Some of the first homes are now nearing completion in Bear Den Estates, at Chenal Valley Drive and Gordon Road. Houses under construction this spring in phase one range in price from $800,000 to about $1.4 million and sit on about a third of an acre.  
The development’s hiking and mountain bike trails, natural creeks and streams and protected wooded areas create a sense of seclusion between neighbors. 
“Additional greenspace and outdoor recreational opportunities within neighborhoods will continue to drive purchasing decisions,” Bradford Gaines, director of new developments for Colliers International Arkansas, said, adding that housing trends that emerged during the pandemic “played a role in the overall stability and growth of the Little Rock residential market.” 
“A green-based development is key to the project,” Gaines said of Bear Den Estates, where 25% of the site will be preserved and designers have worked to maintain the terrain and natural topography. 
Gaines and Drew Holbert, a Colliers International Arkansas principal and vice president of brokerage, formed the property-buying group Bear Den Development Co. LLC in 2020. It includes shareholders from Colliers and other local investors. The investors paid $1.2 million in late 2020 for the 80-acre tract.
Colliers’ development team, led by Gaines, a landscape architect, is managing the neighborhood development process.
Nearly all of the 44 lots in the first phase have sold. Prices for about a third of an acre range from $85,000 to nearly $120,000. There are more than a dozen homes under construction, some custom and some by local builders. Maintaining a rustic, natural veneer is a priority.
Required building specs include, for example, brick, masonry or natural stone. No faux or vinyl siding is allowed. Other types of building materials, landscaping and fencing are also restricted. 
Rustic farmhouse designs are a popular choice for builders, Gaines said. 
About 2 miles of hiking trails that lead up to the craggy Bear Den Mountain summit, where wild turkeys and hawks roost, are manicured with wooden bridges over creeks. Some are outfitted for mountain biking, a sport that experienced an exponential growth in equipment sales during COVID-19, according to the NPD Group, a market research firm in New York. 
Gaines said he believes Bear Den Estates is the only residential development in Little Rock with its own mountain bike course. 
Downtown Little Rock is visible from the peak. Grocery stores, restaurants and other shopping are only a few minutes’ drive. 
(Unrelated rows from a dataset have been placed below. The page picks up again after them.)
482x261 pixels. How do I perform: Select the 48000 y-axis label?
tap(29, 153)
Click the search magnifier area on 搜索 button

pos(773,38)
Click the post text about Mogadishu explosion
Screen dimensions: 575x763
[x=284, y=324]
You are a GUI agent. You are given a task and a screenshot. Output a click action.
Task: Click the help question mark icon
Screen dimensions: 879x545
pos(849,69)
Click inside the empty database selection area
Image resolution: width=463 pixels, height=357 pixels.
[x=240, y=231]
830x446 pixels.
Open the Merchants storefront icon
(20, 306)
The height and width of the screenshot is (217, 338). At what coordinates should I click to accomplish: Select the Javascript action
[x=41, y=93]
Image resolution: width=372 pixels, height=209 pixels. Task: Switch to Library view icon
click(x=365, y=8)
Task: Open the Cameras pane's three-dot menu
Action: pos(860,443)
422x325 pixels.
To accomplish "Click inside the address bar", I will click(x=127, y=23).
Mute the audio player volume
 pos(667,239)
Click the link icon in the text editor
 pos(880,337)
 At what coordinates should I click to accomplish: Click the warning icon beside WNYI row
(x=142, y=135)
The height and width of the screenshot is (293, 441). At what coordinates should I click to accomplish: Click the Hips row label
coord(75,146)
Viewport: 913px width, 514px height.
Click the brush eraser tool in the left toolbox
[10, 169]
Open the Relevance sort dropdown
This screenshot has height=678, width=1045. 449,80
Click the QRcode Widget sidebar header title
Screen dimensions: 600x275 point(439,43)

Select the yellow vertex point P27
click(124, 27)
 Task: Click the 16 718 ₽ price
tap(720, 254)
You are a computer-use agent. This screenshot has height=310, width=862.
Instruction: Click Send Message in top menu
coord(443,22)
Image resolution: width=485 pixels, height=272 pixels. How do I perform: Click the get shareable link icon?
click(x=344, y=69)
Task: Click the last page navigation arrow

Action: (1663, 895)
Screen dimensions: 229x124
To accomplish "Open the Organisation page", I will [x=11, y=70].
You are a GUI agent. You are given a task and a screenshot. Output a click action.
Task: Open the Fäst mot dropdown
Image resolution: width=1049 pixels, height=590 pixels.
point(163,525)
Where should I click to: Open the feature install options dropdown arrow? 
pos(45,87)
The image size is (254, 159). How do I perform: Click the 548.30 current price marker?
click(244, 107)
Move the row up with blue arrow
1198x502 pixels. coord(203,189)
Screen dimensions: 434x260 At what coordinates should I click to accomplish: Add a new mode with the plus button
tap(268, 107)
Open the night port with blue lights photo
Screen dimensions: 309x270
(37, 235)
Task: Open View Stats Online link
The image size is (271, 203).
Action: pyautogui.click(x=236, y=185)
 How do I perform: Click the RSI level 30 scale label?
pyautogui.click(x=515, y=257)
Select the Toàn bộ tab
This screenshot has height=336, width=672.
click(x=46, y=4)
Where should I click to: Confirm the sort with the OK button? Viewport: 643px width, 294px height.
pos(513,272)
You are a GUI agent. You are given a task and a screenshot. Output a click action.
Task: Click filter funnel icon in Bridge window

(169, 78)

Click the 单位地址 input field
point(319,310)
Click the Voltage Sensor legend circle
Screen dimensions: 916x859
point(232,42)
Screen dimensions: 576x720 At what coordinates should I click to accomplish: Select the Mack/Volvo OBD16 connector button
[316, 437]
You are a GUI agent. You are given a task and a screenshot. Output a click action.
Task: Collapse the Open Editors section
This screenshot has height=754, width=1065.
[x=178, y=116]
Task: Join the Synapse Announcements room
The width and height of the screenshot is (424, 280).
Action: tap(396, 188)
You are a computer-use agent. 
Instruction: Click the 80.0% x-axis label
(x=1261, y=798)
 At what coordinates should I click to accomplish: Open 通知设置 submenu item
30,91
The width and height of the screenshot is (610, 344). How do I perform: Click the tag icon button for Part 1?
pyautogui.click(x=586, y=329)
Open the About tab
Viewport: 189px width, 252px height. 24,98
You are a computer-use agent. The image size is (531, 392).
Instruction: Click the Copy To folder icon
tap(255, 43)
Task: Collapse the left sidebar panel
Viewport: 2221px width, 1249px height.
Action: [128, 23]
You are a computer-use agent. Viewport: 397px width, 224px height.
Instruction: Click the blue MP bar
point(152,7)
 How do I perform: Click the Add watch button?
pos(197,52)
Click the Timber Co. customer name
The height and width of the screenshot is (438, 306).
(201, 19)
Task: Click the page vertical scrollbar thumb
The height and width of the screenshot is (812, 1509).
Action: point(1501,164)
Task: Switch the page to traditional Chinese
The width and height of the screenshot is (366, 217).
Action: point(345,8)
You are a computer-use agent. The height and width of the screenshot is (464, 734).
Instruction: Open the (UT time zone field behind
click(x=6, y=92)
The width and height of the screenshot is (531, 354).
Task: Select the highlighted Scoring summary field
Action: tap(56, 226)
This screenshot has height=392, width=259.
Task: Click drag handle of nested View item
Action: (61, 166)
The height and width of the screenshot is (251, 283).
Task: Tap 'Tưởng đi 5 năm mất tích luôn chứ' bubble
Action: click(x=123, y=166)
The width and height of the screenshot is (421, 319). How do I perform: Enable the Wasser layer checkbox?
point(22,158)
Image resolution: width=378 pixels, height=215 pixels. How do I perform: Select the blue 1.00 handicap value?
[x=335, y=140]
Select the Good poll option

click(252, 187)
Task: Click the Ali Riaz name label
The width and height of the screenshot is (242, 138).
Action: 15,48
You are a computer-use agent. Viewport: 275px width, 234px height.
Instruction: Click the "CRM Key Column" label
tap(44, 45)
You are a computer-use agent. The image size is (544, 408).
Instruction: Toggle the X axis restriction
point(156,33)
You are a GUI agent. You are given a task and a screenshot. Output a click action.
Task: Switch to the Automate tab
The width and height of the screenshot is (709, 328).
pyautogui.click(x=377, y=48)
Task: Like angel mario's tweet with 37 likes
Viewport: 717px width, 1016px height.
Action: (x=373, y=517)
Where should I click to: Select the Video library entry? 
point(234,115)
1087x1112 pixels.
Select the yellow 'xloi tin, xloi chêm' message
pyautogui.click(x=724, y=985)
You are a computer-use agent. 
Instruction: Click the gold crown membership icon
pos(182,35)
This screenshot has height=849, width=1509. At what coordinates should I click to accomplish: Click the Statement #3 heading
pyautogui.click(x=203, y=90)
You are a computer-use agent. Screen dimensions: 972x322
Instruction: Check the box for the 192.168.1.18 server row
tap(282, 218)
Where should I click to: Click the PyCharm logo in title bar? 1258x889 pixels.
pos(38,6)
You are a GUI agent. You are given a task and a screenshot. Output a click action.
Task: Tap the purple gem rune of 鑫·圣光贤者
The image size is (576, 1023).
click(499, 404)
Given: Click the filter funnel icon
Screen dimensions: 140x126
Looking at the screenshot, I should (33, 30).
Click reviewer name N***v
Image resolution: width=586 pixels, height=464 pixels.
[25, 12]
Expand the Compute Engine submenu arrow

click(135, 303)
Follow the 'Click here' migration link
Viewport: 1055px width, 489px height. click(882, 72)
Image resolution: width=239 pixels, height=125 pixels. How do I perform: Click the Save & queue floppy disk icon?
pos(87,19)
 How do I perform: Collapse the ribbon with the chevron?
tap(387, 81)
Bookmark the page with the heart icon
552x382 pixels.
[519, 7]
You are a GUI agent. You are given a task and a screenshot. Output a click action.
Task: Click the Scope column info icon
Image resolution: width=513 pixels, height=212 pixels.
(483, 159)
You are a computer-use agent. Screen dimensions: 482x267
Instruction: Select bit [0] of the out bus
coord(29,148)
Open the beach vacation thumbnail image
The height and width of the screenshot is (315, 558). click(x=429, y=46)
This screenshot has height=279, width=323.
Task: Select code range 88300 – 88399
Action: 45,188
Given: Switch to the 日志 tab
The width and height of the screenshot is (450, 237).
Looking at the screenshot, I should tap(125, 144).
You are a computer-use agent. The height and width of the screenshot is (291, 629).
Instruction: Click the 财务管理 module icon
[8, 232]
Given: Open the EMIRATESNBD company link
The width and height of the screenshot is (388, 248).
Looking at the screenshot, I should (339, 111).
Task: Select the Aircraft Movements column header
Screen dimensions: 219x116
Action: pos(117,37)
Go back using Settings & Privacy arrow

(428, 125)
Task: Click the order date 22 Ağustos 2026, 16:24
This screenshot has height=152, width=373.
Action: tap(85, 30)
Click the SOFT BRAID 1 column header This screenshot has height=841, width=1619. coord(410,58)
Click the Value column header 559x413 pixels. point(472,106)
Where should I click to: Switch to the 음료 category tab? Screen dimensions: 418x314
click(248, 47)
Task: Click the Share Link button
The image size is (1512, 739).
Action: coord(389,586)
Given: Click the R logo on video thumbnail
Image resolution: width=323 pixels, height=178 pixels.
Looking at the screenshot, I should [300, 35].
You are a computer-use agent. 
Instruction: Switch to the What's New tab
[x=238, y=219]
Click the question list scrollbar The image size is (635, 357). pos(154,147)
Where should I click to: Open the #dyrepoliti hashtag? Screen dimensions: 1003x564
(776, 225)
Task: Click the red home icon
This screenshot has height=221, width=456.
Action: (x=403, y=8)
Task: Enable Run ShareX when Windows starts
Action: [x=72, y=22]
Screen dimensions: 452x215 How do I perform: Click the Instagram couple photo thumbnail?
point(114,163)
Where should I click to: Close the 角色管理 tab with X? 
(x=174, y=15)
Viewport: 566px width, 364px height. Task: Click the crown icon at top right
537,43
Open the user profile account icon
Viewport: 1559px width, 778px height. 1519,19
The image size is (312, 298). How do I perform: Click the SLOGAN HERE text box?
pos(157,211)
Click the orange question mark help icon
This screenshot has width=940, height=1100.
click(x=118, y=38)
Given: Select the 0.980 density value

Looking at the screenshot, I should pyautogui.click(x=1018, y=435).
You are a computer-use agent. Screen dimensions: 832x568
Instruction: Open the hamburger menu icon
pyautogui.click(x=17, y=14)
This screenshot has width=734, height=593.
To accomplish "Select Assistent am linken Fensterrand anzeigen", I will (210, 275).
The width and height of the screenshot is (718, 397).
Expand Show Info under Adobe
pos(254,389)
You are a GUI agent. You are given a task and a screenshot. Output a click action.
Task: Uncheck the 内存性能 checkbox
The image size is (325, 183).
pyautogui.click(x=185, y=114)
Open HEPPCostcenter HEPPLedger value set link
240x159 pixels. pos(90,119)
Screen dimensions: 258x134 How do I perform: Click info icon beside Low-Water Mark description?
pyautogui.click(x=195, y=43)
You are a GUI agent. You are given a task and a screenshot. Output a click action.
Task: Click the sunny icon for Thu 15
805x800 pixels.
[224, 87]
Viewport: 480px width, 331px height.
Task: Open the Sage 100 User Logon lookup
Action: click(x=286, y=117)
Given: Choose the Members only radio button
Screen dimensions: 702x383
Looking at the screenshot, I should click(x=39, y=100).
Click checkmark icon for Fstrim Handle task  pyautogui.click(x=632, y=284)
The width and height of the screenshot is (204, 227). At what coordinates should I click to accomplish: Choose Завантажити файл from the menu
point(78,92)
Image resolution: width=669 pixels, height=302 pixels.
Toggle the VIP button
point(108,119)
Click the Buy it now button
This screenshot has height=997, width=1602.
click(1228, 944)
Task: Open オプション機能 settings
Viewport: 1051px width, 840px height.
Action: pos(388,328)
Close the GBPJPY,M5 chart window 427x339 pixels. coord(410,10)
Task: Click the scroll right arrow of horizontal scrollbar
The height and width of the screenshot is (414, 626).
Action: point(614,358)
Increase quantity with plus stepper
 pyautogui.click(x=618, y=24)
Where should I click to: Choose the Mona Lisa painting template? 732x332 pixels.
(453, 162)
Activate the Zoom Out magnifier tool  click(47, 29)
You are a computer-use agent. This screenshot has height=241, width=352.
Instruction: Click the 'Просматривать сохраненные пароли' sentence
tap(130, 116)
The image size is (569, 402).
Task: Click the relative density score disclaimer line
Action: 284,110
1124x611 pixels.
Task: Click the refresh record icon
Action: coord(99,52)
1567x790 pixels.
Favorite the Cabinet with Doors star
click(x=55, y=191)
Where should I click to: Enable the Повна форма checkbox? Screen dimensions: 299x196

“When people get home, they want a little more seclusion and privacy,” Gaines said. “A lot of building plans we review have home offices, but people still want community and not to live on 40 acres, 45 minutes outside of town.” 
Realtors, architects and builders across the U.S. note demand for larger houses with room for a gym and an office as well as more private outdoor spaces, requirements driven by being stuck at home for months during the past several years.    
“The decoupling of workplace location and residential preferences suggest that home buyers may prefer homes in smaller and less dense counties that offer lower living costs and larger living spaces during and even after the pandemic,” Brookings Institution researchers wrote in 2022 analysis of suburbanization trends driven by COVID-19. 
Three more phases of Bear Den Estates are slated for development later this year and into 2024. One includes a more exclusive, gated community with property on the side of the mountain. Homes there will have views of the city. The lots will be larger, about three-quarters of an acre.  
Once all phases are built out, there will be 110 residences in the neighborhood, Gaines said.  
“It is right in the center of the city,” he said. “But you feel like you are out in a state park.”